Line by line, retype the data exactly as it is given.

Stored entries

--------------------

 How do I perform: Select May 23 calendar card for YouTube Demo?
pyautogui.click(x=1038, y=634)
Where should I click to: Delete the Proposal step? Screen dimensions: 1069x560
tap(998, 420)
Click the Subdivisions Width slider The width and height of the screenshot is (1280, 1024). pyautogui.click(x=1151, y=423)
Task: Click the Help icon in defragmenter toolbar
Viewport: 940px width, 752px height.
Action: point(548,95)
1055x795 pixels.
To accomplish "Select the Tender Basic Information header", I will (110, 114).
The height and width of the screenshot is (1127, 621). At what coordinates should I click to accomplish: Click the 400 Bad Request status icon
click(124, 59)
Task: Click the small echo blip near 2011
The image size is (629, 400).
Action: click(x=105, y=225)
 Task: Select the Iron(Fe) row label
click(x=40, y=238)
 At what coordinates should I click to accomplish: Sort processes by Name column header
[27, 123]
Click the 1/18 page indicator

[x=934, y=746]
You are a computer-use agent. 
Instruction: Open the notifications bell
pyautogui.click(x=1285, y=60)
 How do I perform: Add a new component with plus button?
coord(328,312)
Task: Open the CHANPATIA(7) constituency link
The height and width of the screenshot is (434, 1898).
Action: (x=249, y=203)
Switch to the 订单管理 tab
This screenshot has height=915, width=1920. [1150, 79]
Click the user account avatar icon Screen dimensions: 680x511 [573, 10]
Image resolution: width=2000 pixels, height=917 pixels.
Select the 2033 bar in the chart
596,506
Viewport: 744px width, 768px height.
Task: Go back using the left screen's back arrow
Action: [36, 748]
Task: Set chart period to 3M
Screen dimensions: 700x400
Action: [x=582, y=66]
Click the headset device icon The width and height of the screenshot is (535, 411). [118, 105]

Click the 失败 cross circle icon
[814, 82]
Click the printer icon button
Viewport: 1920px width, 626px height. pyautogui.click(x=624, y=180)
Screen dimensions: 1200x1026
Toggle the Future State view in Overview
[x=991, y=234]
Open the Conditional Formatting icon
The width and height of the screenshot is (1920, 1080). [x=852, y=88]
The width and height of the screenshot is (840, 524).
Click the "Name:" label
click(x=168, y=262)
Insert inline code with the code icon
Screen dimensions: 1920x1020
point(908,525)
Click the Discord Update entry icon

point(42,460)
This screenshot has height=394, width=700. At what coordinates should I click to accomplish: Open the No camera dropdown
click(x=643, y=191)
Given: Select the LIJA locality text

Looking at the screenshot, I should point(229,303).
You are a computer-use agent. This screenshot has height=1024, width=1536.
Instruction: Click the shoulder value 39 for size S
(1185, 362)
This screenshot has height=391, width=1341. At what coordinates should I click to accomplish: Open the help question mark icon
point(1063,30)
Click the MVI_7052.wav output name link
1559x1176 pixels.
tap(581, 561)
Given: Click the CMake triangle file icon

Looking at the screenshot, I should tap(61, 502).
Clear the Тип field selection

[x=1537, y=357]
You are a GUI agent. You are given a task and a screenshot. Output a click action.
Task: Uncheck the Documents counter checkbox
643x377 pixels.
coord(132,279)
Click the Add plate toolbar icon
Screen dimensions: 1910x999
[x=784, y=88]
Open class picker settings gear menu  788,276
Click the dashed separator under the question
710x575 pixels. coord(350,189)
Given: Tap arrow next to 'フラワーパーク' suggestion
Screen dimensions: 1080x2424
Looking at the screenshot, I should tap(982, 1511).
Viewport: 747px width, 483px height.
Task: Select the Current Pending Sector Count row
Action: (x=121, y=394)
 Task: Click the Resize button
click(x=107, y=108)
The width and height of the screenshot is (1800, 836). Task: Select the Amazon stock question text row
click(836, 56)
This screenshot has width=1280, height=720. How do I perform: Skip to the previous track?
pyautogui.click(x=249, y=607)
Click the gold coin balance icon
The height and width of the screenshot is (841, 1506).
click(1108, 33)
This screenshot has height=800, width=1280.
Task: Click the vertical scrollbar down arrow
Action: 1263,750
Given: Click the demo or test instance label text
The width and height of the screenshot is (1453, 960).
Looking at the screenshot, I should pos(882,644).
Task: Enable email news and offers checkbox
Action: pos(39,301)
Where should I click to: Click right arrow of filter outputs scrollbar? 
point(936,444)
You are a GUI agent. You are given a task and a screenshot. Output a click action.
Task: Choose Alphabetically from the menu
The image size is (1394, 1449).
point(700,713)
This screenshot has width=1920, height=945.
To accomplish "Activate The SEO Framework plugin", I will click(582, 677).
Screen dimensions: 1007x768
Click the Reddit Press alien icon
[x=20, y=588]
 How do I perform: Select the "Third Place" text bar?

--------------------

## Task answer:
 How do I perform: Select May 23 calendar card for YouTube Demo?
pyautogui.click(x=1038, y=634)
Where should I click to: Delete the Proposal step? Screen dimensions: 1069x560
tap(998, 420)
Click the Subdivisions Width slider The width and height of the screenshot is (1280, 1024). pyautogui.click(x=1151, y=423)
Task: Click the Help icon in defragmenter toolbar
Viewport: 940px width, 752px height.
Action: point(548,95)
1055x795 pixels.
To accomplish "Select the Tender Basic Information header", I will (110, 114).
The height and width of the screenshot is (1127, 621). At what coordinates should I click to accomplish: Click the 400 Bad Request status icon
click(124, 59)
Task: Click the small echo blip near 2011
The image size is (629, 400).
Action: click(x=105, y=225)
 Task: Select the Iron(Fe) row label
click(x=40, y=238)
 At what coordinates should I click to accomplish: Sort processes by Name column header
[27, 123]
Click the 1/18 page indicator

[x=934, y=746]
You are a computer-use agent. 
Instruction: Open the notifications bell
pyautogui.click(x=1285, y=60)
 How do I perform: Add a new component with plus button?
coord(328,312)
Task: Open the CHANPATIA(7) constituency link
The height and width of the screenshot is (434, 1898).
Action: (x=249, y=203)
Switch to the 订单管理 tab
This screenshot has height=915, width=1920. [1150, 79]
Click the user account avatar icon Screen dimensions: 680x511 [573, 10]
Image resolution: width=2000 pixels, height=917 pixels.
Select the 2033 bar in the chart
596,506
Viewport: 744px width, 768px height.
Task: Go back using the left screen's back arrow
Action: [36, 748]
Task: Set chart period to 3M
Screen dimensions: 700x400
Action: [x=582, y=66]
Click the headset device icon The width and height of the screenshot is (535, 411). [118, 105]

Click the 失败 cross circle icon
[814, 82]
Click the printer icon button
Viewport: 1920px width, 626px height. pyautogui.click(x=624, y=180)
Screen dimensions: 1200x1026
Toggle the Future State view in Overview
[x=991, y=234]
Open the Conditional Formatting icon
The width and height of the screenshot is (1920, 1080). [x=852, y=88]
The width and height of the screenshot is (840, 524).
Click the "Name:" label
click(x=168, y=262)
Insert inline code with the code icon
Screen dimensions: 1920x1020
point(908,525)
Click the Discord Update entry icon

point(42,460)
This screenshot has height=394, width=700. At what coordinates should I click to accomplish: Open the No camera dropdown
click(x=643, y=191)
Given: Select the LIJA locality text

Looking at the screenshot, I should point(229,303).
You are a computer-use agent. This screenshot has height=1024, width=1536.
Instruction: Click the shoulder value 39 for size S
(1185, 362)
This screenshot has height=391, width=1341. At what coordinates should I click to accomplish: Open the help question mark icon
point(1063,30)
Click the MVI_7052.wav output name link
1559x1176 pixels.
tap(581, 561)
Given: Click the CMake triangle file icon

Looking at the screenshot, I should tap(61, 502).
Clear the Тип field selection

[x=1537, y=357]
You are a GUI agent. You are given a task and a screenshot. Output a click action.
Task: Uncheck the Documents counter checkbox
643x377 pixels.
coord(132,279)
Click the Add plate toolbar icon
Screen dimensions: 1910x999
[x=784, y=88]
Open class picker settings gear menu  788,276
Click the dashed separator under the question
710x575 pixels. coord(350,189)
Given: Tap arrow next to 'フラワーパーク' suggestion
Screen dimensions: 1080x2424
Looking at the screenshot, I should tap(982, 1511).
Viewport: 747px width, 483px height.
Task: Select the Current Pending Sector Count row
Action: (x=121, y=394)
 Task: Click the Resize button
click(x=107, y=108)
The width and height of the screenshot is (1800, 836). Task: Select the Amazon stock question text row
click(836, 56)
This screenshot has width=1280, height=720. How do I perform: Skip to the previous track?
pyautogui.click(x=249, y=607)
Click the gold coin balance icon
The height and width of the screenshot is (841, 1506).
click(1108, 33)
This screenshot has height=800, width=1280.
Task: Click the vertical scrollbar down arrow
Action: 1263,750
Given: Click the demo or test instance label text
The width and height of the screenshot is (1453, 960).
Looking at the screenshot, I should pos(882,644).
Task: Enable email news and offers checkbox
Action: pos(39,301)
Where should I click to: Click right arrow of filter outputs scrollbar? 
point(936,444)
You are a GUI agent. You are given a task and a screenshot. Output a click action.
Task: Choose Alphabetically from the menu
The image size is (1394, 1449).
point(700,713)
This screenshot has width=1920, height=945.
To accomplish "Activate The SEO Framework plugin", I will click(582, 677).
Screen dimensions: 1007x768
Click the Reddit Press alien icon
[x=20, y=588]
 How do I perform: Select the "Third Place" text bar?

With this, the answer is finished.